The ministers are set to meet on May 24, where they will work out the details to come to a final decision before a summit in Italy in June.

Ukraine's Western partners and other allies froze around $300 billion in Russian assets at the start of the full-scale invasion in 2022. Roughly two-thirds are held in the Belgium-based financial services company Euroclear.

While the U.S. proposed seizing Russian assets outright in accordance with their recently passed REPO act, the EU has been more hesitant, fearing legal and fiscal pitfalls of confiscation.

Instead, Brussels seeks to use windfall profits generated by the frozen assets and funnel them to Kyiv.

In March, the European Commission submitted a proposal on using 90% of the generated funds to purchase weapons for Ukraine and allocate the remaining 10% to the EU budget to support the country's defense industry.
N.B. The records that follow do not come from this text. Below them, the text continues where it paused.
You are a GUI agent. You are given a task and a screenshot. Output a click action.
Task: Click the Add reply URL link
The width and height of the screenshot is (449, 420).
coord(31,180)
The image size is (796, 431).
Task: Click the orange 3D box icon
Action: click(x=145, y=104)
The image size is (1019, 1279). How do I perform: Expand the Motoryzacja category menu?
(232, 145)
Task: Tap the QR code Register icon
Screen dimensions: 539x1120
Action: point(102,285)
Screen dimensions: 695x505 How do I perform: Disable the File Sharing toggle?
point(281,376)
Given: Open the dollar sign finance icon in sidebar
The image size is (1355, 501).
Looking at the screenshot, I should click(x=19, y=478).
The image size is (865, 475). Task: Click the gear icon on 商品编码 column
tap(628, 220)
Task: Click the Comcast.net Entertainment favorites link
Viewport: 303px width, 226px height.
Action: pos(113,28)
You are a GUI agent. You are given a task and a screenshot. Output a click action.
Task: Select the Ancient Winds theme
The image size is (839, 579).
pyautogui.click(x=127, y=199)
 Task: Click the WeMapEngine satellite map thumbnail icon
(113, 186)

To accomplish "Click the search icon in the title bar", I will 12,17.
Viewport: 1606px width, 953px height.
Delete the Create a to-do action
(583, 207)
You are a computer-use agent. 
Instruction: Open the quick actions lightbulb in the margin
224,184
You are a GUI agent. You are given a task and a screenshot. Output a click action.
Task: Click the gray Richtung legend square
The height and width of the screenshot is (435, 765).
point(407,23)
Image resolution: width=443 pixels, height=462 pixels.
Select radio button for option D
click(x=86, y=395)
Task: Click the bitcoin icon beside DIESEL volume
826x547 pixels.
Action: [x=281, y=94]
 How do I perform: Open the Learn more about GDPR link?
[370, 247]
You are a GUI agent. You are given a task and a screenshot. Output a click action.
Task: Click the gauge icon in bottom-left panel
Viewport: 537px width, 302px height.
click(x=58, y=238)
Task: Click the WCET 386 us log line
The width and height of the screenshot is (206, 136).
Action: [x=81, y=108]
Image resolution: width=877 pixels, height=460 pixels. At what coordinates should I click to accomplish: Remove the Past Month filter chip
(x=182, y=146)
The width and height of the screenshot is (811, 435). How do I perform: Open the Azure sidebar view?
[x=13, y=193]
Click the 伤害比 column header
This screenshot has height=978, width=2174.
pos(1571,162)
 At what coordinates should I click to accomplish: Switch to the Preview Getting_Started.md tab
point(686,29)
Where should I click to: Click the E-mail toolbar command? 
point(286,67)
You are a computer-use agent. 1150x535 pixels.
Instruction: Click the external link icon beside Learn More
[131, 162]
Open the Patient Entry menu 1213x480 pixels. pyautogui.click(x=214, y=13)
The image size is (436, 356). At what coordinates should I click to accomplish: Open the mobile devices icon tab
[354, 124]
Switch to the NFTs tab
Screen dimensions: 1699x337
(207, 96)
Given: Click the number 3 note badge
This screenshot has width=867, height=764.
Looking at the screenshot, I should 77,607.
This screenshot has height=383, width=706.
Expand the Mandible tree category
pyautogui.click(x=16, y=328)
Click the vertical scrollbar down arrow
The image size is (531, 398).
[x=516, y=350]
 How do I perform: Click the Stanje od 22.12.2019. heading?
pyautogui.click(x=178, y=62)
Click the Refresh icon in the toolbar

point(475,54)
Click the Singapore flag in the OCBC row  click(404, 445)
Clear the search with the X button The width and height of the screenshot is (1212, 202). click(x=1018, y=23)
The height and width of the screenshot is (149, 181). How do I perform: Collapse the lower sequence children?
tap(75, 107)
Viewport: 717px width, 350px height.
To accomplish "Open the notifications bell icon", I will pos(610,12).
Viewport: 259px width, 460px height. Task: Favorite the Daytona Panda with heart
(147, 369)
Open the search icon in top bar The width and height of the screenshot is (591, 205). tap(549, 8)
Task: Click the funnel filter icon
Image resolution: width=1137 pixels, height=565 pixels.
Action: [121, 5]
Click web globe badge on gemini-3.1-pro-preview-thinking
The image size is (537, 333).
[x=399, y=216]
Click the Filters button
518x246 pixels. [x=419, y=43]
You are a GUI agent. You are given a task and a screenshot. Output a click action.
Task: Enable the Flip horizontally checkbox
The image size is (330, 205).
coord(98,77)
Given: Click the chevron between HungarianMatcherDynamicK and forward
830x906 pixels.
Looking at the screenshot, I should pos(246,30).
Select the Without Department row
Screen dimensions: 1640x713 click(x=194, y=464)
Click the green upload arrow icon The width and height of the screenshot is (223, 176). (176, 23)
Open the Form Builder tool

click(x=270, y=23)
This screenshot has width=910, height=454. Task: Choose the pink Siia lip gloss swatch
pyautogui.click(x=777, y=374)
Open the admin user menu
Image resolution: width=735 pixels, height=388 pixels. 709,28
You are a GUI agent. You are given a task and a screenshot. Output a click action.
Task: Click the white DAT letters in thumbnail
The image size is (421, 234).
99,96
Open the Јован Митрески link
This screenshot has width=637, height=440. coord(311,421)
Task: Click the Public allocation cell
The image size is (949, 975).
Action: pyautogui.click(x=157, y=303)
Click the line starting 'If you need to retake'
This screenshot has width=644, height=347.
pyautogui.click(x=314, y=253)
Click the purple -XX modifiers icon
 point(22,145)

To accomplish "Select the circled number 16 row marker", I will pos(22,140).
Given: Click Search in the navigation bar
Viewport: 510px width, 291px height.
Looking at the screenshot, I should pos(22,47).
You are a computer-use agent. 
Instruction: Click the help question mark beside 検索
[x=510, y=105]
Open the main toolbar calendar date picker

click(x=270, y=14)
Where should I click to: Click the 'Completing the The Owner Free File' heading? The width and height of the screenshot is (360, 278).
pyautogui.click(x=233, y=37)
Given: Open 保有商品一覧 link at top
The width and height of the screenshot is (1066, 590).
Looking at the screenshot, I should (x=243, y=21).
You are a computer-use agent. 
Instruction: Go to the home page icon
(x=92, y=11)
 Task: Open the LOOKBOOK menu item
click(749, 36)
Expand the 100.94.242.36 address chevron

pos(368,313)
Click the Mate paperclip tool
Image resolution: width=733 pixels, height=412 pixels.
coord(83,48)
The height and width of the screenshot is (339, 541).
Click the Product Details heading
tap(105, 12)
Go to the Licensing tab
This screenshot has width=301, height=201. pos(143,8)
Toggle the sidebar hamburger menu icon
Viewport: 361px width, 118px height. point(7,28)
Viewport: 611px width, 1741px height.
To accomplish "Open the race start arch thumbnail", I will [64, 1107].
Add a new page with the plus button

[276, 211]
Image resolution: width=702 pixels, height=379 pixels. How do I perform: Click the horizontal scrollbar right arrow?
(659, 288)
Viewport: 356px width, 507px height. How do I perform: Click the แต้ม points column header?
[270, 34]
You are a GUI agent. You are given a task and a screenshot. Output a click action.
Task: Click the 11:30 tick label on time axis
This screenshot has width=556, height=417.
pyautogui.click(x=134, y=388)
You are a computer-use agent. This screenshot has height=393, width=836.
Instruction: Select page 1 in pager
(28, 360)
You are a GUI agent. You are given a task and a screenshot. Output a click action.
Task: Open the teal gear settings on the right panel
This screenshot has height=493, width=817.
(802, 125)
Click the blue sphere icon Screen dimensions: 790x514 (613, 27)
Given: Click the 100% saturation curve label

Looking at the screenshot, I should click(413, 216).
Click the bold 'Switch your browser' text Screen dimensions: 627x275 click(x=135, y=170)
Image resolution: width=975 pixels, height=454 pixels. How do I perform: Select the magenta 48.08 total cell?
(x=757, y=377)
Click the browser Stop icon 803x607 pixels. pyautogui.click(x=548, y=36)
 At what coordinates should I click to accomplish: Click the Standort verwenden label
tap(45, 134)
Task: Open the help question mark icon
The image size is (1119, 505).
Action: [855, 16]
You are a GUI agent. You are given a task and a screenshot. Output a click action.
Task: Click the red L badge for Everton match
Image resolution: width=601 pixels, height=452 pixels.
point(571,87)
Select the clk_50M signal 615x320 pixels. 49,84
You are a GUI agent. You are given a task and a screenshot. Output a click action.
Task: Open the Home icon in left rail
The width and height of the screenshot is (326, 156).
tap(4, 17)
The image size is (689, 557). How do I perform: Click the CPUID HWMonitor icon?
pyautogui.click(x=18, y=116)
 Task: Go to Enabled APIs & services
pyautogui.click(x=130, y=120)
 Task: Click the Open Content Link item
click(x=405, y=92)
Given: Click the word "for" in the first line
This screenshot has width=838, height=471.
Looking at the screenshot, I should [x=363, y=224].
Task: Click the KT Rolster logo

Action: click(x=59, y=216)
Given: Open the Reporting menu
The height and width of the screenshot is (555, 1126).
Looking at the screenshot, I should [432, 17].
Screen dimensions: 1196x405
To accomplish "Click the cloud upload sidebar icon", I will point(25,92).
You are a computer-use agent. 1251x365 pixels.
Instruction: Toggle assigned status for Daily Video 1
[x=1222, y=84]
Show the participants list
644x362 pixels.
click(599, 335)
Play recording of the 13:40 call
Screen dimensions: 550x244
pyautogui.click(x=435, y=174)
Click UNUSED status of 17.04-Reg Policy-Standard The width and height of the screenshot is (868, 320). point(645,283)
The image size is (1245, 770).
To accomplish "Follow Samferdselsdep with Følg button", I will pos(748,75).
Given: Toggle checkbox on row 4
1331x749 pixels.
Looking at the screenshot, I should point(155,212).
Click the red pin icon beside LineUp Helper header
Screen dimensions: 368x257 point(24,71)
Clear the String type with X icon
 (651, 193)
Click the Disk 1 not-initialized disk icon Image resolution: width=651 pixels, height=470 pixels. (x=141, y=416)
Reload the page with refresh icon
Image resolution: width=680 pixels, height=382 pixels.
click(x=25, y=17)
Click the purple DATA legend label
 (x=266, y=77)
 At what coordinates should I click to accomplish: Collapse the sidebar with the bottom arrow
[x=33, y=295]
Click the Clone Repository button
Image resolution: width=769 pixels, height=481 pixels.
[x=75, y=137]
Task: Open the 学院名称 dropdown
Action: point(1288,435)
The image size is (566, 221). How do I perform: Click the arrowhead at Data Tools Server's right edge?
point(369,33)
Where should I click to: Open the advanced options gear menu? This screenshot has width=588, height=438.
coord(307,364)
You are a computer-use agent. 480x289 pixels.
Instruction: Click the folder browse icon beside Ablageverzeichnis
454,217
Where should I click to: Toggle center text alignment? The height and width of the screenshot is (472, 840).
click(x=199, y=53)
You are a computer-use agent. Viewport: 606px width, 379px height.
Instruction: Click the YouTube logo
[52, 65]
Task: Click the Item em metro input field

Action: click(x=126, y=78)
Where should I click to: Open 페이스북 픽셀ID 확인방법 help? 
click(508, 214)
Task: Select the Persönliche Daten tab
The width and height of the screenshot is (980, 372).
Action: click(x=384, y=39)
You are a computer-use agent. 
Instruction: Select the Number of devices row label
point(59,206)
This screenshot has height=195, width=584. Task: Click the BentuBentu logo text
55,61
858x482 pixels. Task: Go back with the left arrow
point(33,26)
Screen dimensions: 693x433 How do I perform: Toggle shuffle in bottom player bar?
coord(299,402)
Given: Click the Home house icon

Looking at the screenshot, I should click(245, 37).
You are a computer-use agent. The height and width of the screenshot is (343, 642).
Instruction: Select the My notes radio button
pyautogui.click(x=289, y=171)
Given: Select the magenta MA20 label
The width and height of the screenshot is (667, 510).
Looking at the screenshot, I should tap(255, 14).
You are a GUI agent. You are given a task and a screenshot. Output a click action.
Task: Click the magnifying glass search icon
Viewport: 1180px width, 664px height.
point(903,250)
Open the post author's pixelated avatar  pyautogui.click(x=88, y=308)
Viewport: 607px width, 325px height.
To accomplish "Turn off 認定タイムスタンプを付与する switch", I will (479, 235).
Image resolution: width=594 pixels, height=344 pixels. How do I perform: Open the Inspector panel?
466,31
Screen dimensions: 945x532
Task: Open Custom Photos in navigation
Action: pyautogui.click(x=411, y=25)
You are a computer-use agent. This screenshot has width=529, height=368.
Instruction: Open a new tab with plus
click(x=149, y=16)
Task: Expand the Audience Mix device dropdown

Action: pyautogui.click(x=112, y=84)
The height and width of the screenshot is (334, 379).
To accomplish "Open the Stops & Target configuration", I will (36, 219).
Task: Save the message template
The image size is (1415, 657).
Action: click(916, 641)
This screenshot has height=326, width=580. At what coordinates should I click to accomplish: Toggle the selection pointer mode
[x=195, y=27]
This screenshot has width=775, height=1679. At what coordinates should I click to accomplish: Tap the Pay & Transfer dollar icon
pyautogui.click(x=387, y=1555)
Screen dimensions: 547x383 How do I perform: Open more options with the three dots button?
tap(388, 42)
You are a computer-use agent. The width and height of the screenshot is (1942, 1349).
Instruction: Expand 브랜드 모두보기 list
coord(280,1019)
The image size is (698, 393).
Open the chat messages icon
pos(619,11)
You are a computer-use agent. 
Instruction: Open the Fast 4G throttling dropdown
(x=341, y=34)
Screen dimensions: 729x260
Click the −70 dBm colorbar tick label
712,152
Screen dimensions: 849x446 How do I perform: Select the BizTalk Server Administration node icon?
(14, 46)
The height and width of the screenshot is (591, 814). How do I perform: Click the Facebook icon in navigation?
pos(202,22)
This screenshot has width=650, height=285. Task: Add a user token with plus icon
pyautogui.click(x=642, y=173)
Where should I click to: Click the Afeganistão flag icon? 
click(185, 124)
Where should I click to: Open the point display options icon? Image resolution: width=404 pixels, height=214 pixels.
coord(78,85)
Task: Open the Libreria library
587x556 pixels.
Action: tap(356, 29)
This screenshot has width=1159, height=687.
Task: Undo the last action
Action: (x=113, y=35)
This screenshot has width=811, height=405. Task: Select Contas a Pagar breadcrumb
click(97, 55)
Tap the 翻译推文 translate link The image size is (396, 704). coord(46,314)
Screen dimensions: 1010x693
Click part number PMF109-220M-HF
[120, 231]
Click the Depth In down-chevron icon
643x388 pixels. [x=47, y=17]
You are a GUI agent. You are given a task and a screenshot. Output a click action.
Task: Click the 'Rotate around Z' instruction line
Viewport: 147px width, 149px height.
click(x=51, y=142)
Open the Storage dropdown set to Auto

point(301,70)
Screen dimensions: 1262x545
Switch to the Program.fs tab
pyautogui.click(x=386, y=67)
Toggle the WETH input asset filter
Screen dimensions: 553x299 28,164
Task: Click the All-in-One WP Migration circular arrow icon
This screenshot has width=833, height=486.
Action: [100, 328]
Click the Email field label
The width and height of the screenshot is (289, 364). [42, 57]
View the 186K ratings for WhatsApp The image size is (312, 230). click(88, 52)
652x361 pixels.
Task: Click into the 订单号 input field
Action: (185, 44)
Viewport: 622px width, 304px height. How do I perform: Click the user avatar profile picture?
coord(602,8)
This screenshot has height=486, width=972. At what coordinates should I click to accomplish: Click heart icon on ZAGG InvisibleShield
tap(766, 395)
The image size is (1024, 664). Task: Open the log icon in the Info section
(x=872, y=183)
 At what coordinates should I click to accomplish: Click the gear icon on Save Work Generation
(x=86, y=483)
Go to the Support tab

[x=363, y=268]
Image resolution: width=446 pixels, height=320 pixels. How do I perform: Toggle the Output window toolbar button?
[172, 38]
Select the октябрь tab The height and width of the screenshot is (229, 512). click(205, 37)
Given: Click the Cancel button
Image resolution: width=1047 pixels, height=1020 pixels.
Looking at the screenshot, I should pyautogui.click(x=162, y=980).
The proposed measure would have allocated around 3 billion euros ($3.3 billion) to Ukraine per year.

Ukraine's Justice Minister Denys Maliuska said that while it is a "good step," the figure is "almost nothing" in the context of the full-scale war.

It is unclear what the contribution from the G7 countries not in the EU- the U.K., Canada, Japan, and the U.S., would add to the $3.3 billion sum.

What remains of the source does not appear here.